━━ Text segment ━━

Celestial navigation was big in those days before GPS. The Israelites were guided by a pillar of fire at night. On that night in Bethlehem some undocumented aliens—three guys on camels—were wandering around looking at the stars. Sure enough, they had drugs in their saddlebags. Stuff called frankincense and myrrh.
• Another fatal census was taken in 1937 in the Soviet Union. The numbers were too low to suit Premier Josef Stalin so he shot the members of the Census Board for “diminishing the population of the Soviet Union”. Somehow, the 1939 census takers found millions more Russians. Seems they had undercounts even then.
• In the 1940s, census data helped Nazis find European Jews.
THE U.S. CENSUS
The U.S. census is an essential part of our electoral process. The writers of the Constitution were creating a nation that would have an increasing number of states with increasing populations to be represented by an increasingly large Congress.
Our census, like the Numbers count, has also been used for military purposes:
• In the Civil War, General William Tecumseh Sherman used census maps to chart his March through Georgia to the Sea. The maps showed the number of whites, free blacks, and slaves in each county. They also showed how the army could live off the land: how many horses, mules, cattle, and how much wheat, corn, oats, and other crops on each farm.
“No military expedition was ever based of sounder or surer data,” Sherman wrote to his daughter Ellen. He could move faster than his foes because he didn’t need supply lines. Census figures helped Grant at Vicksburg just as they helped Moses in the desert.

━━━

> **Exercises**
(1) In the census text, to whom did Sherman write about the soundness of his data?
(2) Translate this sentence from the census text into Spanish: "He could move faster than his foes because he didn’t need supply lines."
(3) Continue the census text from its last sentence.

━━ Material provided ━━

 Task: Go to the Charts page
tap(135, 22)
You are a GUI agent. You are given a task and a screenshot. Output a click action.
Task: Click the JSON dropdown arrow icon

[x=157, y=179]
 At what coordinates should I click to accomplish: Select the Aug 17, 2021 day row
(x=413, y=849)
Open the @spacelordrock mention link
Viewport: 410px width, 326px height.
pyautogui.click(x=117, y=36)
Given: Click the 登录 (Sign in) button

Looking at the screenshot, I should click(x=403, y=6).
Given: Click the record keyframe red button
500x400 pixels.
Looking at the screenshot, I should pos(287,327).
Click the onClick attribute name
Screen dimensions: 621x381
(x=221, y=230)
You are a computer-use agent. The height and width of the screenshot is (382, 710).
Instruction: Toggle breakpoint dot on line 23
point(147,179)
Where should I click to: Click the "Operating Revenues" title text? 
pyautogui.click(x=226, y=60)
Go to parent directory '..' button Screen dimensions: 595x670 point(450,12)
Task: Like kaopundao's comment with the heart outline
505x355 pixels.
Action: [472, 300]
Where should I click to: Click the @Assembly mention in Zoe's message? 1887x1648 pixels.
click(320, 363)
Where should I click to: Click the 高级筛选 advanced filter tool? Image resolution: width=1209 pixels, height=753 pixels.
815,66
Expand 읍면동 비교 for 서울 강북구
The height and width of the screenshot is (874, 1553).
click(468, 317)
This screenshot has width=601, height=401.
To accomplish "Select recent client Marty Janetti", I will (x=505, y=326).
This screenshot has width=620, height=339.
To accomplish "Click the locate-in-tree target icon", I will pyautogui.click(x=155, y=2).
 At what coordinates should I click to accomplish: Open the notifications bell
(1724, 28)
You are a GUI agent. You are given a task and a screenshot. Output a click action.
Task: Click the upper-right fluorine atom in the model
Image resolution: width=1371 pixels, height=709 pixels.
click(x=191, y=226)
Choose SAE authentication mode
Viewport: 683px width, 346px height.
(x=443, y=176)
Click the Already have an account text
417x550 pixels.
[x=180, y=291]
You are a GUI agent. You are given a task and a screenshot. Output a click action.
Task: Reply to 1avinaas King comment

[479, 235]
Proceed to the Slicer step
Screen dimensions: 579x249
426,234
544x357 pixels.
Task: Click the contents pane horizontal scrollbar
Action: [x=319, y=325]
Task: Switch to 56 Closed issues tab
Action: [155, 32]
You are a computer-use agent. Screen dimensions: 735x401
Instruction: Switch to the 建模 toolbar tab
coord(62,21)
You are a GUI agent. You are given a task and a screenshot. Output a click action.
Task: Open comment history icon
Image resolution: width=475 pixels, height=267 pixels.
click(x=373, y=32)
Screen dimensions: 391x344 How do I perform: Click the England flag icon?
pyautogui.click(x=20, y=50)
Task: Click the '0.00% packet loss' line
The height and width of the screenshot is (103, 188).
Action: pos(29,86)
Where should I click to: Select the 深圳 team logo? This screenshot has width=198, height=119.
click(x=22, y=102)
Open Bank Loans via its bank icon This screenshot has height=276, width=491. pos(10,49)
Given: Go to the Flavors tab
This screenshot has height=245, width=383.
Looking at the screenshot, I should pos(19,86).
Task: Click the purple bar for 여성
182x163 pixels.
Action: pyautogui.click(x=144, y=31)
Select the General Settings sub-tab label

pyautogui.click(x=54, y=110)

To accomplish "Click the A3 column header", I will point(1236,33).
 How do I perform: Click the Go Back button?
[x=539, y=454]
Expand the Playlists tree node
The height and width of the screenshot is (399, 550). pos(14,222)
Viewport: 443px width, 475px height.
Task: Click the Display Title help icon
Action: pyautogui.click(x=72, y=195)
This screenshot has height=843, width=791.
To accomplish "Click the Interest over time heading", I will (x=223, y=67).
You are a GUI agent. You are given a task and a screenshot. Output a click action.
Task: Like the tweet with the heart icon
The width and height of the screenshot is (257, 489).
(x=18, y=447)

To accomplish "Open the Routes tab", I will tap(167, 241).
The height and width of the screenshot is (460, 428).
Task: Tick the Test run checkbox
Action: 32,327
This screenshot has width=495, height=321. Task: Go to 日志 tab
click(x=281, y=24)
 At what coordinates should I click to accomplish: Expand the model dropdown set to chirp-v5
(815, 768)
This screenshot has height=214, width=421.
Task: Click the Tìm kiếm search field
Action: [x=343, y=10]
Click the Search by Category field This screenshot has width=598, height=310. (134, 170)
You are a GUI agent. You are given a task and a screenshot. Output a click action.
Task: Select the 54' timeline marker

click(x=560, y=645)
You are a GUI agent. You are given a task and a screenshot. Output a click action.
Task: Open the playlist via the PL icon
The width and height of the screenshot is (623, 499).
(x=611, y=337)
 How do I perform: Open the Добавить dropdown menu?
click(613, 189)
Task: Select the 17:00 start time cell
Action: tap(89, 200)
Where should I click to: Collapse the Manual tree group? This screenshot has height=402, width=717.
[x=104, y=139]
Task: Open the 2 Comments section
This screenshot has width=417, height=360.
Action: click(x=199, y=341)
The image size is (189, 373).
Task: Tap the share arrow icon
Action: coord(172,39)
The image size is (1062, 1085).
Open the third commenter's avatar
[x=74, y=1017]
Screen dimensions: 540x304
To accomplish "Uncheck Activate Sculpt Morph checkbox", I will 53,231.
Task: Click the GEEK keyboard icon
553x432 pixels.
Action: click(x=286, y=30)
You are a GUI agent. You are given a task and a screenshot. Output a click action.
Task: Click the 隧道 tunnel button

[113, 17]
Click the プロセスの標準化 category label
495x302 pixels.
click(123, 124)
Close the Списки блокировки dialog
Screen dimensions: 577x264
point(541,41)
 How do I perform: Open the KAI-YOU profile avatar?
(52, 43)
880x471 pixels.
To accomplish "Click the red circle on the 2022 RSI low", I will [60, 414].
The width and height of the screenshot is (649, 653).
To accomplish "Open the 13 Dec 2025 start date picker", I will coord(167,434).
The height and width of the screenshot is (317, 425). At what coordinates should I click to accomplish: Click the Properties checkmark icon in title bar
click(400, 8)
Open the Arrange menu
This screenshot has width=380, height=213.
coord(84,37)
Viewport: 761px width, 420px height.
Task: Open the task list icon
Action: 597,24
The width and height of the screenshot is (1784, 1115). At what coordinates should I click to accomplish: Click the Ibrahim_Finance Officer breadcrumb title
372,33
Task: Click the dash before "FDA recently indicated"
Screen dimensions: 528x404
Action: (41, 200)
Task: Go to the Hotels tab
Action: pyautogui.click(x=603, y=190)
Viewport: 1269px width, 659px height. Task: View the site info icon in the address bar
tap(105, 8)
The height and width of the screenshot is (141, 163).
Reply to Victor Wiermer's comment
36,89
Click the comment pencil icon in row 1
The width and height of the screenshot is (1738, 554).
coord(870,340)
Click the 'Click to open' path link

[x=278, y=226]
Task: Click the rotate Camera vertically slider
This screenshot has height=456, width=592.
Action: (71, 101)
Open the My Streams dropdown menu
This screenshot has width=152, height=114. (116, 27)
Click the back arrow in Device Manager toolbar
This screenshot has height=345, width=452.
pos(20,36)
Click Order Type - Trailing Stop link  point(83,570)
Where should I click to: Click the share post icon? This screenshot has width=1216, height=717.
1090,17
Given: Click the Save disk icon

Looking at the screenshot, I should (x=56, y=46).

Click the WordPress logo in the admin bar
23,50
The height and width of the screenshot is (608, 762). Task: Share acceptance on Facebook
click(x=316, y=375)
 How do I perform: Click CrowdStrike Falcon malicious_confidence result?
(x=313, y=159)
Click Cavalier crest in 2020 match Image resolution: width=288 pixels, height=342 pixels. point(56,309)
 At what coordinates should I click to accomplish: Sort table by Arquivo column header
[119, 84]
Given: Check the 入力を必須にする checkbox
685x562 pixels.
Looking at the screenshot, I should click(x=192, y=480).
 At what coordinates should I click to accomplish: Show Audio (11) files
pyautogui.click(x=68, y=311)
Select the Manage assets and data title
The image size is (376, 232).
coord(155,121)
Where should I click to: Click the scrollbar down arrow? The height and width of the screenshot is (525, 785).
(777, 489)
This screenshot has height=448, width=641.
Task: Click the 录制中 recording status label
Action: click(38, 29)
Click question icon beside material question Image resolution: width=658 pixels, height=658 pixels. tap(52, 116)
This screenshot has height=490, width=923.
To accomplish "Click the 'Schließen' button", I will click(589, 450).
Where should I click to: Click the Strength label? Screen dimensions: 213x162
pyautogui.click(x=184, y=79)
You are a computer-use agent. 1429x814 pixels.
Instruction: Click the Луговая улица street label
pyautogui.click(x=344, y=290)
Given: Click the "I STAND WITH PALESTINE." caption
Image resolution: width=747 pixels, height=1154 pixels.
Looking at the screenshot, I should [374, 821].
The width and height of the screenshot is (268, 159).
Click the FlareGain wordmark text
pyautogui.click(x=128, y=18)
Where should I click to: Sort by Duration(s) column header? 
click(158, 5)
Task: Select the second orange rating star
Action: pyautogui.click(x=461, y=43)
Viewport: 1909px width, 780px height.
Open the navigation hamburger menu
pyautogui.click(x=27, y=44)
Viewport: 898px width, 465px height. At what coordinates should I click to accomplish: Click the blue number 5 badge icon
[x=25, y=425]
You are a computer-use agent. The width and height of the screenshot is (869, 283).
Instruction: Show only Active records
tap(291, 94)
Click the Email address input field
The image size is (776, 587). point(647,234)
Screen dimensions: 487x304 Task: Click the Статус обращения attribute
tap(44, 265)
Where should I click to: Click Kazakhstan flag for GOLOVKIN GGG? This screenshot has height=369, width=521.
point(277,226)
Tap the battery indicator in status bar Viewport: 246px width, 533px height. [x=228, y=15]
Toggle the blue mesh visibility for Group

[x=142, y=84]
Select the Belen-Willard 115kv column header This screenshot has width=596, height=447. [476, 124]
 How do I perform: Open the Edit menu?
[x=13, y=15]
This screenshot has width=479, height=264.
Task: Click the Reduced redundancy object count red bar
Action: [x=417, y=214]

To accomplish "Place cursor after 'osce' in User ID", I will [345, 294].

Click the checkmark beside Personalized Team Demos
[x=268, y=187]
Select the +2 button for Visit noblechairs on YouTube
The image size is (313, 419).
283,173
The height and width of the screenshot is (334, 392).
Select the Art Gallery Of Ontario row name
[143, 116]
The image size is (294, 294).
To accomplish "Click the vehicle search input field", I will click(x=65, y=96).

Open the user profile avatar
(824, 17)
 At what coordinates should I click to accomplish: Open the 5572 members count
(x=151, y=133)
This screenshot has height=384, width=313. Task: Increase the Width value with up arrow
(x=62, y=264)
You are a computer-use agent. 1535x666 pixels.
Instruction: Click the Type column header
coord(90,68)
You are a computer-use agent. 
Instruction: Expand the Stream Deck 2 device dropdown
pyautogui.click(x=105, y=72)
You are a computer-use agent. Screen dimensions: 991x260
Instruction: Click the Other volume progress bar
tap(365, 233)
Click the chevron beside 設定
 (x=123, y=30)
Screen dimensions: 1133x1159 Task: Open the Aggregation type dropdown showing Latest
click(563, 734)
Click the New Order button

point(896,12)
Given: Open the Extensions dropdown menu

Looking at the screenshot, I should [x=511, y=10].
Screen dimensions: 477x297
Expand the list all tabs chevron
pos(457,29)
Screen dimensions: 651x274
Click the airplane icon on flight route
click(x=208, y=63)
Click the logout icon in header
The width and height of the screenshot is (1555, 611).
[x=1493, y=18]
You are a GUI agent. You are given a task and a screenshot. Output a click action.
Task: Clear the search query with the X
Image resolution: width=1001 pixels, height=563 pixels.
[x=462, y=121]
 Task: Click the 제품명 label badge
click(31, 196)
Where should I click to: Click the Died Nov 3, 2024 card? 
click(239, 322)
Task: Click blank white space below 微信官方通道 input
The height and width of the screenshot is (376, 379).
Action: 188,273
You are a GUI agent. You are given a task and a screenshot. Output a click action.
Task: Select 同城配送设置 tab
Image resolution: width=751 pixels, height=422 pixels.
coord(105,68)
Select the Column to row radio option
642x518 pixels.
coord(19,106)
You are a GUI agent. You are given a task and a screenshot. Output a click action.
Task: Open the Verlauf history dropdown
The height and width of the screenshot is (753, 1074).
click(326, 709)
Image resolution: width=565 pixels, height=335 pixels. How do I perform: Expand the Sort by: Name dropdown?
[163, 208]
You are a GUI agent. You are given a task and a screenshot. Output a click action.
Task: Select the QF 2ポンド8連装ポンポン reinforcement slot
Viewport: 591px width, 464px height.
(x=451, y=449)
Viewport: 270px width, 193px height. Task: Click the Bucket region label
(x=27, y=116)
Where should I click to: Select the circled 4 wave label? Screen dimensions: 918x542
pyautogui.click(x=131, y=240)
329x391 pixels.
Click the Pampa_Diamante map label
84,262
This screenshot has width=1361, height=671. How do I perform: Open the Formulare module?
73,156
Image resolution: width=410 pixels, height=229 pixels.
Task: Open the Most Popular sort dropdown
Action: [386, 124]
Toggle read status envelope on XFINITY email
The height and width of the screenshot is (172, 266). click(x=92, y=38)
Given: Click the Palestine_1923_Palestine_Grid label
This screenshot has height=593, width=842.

━━━

> **The replies**
(1) His daughter Ellen.

(2) Podía avanzar más rápido que sus enemigos porque no necesitaba líneas de suministro.

(3)
• The 1940 census helped the Army round up and imprison U.S. citizens of Japanese descent in 1942. One of those internees, Norman Y. Mineta, became Secretary of Commerce and boss of the Census Bureau 60 years later. Mineta, when he was a California Congressman, passed a bill paying each surviving internee $20,000.
• The 2000 census helped the FBI to find Arab-Americans after the 9/11 attacks.
APPORTIONMENT AND THE ELECTORAL COLLEGE
Apportionment is as much about electing Presidents as about electing Congress. The Constitutional Convention built in a small-state bias into both processes by adopting the Connecticut Compromise. The Connecticut Compromise created our bicameral Congress: a Senate for the small states, a House of Representatives for the large ones.
The Constitution apportions three electoral votes to each of the fifty states and the District of Columbia states regardless of size. (Texas has never ratified the Twenty-Third Amendment giving three electoral votes to the District of Columbia.)
The small-state bias is created by the Constitutional apportionment of and, very slightly, by the “method of equal proportions”. For example, there are three times as many electors per resident of Wyoming, Vermont, and Alaska as there are of California, Texas, and New York.
APPORTIONMENT AND RECONSTRUCTION
Now comes one of those deliciously ironic episodes that make history fun!
“Wait a minute!” thought the Northern Republicans. “We won the Civil War, but we still have a Southern President. Now we’re going to give the Rebs the Capitol AND the White House? That’s what we put the three-fifths rule in the Constitution to prevent! We’ll fix that!”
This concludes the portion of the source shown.